_What needs to be done_
Copy the data from the line with "How do I perform: Switch" to the line with "Expand the arrow", replacing "Boombox" with "Jukebox" and keeping everything else the same.

── Material for this exercise

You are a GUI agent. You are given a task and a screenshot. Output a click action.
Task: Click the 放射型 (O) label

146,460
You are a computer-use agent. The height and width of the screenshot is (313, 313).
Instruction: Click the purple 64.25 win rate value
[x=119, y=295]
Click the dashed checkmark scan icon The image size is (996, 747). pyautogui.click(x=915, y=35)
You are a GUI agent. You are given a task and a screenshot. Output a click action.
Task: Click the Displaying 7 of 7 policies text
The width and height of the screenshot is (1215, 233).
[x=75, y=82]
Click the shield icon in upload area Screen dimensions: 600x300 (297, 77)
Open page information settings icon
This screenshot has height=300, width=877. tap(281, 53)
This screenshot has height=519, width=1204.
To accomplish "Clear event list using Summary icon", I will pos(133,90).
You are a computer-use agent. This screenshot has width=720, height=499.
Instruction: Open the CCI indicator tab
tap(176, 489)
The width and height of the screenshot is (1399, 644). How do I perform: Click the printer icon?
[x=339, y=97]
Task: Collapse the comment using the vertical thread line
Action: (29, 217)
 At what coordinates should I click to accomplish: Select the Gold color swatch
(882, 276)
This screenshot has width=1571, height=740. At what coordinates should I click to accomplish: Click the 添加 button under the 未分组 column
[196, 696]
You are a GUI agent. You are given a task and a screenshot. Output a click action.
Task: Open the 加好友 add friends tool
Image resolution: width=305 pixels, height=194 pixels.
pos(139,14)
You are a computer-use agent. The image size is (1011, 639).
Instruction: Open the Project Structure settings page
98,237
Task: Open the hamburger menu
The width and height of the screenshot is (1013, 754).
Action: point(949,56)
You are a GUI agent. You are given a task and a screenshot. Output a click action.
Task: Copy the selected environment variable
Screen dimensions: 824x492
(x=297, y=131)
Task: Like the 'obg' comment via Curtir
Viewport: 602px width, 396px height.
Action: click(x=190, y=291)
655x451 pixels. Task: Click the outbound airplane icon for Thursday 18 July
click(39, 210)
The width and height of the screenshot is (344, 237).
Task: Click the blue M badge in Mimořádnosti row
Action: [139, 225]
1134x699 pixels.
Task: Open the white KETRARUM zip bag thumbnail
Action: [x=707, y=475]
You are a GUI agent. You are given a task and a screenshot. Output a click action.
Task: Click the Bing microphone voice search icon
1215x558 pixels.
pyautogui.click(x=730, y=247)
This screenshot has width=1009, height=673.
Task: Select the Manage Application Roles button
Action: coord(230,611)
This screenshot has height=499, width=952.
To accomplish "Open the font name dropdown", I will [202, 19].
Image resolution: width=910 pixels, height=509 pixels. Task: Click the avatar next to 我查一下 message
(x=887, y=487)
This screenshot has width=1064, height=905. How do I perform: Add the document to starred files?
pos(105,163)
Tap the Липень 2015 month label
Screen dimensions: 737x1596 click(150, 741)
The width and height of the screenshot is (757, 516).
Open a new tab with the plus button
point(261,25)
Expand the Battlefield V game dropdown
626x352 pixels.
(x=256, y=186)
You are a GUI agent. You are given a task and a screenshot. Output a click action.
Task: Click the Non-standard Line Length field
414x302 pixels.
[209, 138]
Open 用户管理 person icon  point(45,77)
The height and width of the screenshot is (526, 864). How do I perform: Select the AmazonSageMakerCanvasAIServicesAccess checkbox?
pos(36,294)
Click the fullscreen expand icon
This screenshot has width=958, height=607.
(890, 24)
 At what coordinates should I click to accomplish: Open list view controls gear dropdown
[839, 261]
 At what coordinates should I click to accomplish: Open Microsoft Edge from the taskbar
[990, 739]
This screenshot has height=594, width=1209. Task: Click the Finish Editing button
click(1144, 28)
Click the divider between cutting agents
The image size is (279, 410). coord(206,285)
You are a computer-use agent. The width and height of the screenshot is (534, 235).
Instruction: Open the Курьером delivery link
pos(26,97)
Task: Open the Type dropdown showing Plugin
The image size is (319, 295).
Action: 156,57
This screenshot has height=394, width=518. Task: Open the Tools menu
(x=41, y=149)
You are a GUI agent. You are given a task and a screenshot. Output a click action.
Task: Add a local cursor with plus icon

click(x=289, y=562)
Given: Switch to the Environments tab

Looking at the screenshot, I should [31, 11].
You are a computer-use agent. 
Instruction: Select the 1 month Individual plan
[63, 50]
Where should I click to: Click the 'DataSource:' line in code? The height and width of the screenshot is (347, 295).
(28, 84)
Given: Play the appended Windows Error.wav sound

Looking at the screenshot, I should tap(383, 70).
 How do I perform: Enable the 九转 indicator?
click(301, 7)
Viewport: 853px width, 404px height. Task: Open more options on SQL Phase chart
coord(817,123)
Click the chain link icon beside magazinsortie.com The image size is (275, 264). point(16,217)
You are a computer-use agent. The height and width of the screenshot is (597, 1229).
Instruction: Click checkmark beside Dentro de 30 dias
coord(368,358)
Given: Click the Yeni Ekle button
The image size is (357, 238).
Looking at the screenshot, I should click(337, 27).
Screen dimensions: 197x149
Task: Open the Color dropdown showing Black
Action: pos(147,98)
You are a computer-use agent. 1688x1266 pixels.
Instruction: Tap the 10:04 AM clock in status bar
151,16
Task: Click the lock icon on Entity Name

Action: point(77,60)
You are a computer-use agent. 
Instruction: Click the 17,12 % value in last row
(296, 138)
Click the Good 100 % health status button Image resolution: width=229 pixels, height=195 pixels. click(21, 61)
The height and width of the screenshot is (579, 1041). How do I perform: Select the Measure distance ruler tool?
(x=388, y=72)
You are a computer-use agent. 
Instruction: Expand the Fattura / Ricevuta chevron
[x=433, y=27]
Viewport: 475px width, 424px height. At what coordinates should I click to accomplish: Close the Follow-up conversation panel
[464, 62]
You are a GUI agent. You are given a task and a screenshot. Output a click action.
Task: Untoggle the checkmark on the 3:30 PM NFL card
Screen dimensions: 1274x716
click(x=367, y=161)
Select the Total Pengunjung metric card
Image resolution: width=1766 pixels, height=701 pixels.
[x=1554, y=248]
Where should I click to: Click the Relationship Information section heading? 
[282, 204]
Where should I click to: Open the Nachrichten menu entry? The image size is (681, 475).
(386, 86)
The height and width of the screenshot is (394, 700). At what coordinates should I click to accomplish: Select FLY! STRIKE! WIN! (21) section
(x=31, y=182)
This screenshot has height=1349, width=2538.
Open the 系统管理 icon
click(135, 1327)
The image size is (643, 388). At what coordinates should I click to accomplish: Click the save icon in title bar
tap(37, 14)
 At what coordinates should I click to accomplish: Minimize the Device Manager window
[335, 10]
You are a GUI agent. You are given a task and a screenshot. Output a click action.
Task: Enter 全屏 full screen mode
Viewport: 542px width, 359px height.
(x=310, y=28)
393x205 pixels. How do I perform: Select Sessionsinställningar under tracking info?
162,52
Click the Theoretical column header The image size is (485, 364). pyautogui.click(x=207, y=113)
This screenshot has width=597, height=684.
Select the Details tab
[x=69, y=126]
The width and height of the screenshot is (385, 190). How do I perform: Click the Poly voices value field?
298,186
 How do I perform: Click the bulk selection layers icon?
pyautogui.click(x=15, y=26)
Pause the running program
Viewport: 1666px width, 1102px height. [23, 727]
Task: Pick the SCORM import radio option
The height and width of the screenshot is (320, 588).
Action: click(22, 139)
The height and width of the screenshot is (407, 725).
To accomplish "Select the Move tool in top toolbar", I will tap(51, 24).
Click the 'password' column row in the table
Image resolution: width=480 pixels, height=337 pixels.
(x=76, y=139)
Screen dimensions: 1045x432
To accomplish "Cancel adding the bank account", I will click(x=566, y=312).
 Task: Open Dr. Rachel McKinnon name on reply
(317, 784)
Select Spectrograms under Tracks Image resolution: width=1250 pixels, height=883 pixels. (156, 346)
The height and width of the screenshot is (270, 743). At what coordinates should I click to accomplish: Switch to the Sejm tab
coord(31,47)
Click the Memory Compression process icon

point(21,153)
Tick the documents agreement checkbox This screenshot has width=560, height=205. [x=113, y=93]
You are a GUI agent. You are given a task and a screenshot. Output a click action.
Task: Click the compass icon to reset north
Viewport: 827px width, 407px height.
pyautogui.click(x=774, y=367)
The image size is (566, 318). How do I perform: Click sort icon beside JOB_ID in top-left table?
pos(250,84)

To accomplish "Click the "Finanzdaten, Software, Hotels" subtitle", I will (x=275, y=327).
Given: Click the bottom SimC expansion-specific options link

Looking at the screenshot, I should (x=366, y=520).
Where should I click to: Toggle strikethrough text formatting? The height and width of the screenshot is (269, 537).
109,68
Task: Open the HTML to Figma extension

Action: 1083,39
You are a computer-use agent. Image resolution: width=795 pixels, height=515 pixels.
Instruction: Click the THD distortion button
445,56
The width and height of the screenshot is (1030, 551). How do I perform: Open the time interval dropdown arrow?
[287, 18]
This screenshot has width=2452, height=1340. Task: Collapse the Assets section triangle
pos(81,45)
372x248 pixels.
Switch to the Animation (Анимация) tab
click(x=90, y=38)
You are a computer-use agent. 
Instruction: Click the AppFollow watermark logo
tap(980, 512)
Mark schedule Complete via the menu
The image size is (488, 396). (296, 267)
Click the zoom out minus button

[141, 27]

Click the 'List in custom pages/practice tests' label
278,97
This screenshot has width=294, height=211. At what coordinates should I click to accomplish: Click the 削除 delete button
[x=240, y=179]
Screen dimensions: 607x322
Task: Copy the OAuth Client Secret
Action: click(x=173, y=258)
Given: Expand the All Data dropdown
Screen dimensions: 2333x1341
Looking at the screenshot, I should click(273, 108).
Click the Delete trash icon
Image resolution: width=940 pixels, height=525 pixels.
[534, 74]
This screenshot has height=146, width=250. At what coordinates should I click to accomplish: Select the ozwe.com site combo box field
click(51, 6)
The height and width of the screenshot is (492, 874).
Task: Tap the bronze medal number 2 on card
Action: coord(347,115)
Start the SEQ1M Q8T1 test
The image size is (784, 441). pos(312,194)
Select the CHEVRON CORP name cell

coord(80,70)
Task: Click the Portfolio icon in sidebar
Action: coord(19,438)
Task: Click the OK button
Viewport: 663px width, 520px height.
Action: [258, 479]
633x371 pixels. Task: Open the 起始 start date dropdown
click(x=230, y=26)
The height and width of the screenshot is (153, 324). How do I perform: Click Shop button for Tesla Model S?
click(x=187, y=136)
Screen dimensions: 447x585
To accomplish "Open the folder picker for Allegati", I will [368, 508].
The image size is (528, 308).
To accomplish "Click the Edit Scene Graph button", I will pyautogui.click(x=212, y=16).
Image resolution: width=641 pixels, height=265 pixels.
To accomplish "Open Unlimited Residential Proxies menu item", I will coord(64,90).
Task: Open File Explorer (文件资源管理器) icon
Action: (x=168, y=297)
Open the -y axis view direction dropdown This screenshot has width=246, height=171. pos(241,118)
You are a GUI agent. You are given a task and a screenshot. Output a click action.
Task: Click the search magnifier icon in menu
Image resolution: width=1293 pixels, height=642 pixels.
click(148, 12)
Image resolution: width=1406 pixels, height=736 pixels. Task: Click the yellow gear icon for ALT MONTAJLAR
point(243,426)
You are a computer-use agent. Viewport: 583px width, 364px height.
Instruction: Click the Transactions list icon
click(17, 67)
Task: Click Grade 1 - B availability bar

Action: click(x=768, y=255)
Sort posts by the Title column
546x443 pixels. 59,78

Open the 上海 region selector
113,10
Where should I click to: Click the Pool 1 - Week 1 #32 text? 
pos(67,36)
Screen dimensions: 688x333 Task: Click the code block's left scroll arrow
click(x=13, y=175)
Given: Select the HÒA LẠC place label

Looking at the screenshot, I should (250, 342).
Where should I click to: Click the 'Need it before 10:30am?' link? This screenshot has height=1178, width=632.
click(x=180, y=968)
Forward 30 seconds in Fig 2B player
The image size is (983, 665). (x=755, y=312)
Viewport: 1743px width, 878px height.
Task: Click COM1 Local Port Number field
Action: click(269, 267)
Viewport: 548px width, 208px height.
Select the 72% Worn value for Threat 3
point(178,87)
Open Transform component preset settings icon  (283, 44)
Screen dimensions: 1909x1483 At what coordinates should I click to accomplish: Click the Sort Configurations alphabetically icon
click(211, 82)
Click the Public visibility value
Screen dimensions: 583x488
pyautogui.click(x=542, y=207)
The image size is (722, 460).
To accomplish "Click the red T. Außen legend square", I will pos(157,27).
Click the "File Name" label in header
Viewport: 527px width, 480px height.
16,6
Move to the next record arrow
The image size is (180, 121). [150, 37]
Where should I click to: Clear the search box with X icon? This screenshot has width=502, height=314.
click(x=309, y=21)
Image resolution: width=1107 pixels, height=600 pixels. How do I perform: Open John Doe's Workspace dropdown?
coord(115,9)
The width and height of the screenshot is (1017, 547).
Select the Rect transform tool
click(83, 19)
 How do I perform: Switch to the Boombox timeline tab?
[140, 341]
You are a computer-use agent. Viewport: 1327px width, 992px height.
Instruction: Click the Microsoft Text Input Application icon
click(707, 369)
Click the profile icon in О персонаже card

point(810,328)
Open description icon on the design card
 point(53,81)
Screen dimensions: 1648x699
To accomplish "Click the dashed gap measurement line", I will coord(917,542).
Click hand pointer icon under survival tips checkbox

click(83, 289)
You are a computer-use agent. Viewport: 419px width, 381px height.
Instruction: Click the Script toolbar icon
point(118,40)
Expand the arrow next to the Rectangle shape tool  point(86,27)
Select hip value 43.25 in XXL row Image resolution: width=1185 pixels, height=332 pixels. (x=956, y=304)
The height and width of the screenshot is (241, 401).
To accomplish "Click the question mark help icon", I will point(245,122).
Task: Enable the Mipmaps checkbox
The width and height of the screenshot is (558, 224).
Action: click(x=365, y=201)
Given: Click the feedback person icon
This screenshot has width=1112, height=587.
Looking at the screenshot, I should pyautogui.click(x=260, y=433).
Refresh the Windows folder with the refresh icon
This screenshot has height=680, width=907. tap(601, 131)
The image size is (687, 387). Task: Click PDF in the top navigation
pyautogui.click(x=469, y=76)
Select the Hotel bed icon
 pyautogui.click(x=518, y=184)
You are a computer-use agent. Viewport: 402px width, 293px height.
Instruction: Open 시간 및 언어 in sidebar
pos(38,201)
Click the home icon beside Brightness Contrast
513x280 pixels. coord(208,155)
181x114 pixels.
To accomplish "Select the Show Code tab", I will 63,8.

────

_Written solution_
 How do I perform: Switch to the Jukebox timeline tab?
[140, 341]
You are a computer-use agent. Viewport: 1327px width, 992px height.
Instruction: Click the Microsoft Text Input Application icon
click(707, 369)
Click the profile icon in О персонаже card

point(810,328)
Open description icon on the design card
 point(53,81)
Screen dimensions: 1648x699
To accomplish "Click the dashed gap measurement line", I will coord(917,542).
Click hand pointer icon under survival tips checkbox

click(83, 289)
You are a computer-use agent. Viewport: 419px width, 381px height.
Instruction: Click the Script toolbar icon
point(118,40)
Expand the arrow next to the Rectangle shape tool  point(86,27)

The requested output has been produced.